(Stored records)
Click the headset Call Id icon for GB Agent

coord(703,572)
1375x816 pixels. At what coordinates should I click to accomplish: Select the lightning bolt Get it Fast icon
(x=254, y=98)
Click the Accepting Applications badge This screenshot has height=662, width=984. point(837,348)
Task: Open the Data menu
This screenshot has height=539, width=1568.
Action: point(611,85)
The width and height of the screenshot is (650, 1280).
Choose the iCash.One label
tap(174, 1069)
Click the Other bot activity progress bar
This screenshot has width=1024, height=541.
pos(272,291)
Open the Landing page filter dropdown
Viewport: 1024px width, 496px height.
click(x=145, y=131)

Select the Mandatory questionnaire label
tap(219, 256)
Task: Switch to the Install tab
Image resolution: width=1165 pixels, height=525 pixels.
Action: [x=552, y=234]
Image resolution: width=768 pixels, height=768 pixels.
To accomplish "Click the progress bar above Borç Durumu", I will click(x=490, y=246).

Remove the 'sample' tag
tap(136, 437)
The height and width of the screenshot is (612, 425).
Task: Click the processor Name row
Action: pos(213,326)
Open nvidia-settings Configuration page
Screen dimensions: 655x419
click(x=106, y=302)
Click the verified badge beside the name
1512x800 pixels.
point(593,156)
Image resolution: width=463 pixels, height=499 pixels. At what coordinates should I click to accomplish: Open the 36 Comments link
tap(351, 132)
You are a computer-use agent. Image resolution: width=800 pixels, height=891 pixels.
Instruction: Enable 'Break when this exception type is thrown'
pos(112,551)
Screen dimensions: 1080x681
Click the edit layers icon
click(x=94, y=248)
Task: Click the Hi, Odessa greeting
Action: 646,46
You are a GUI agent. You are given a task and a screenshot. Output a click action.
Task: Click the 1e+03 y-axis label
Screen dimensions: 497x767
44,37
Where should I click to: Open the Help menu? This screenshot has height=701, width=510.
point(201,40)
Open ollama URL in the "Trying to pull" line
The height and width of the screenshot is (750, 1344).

Task instructions:
In the records above, how many lines contain the string "progress"? Only that number should be written.

Result below:
2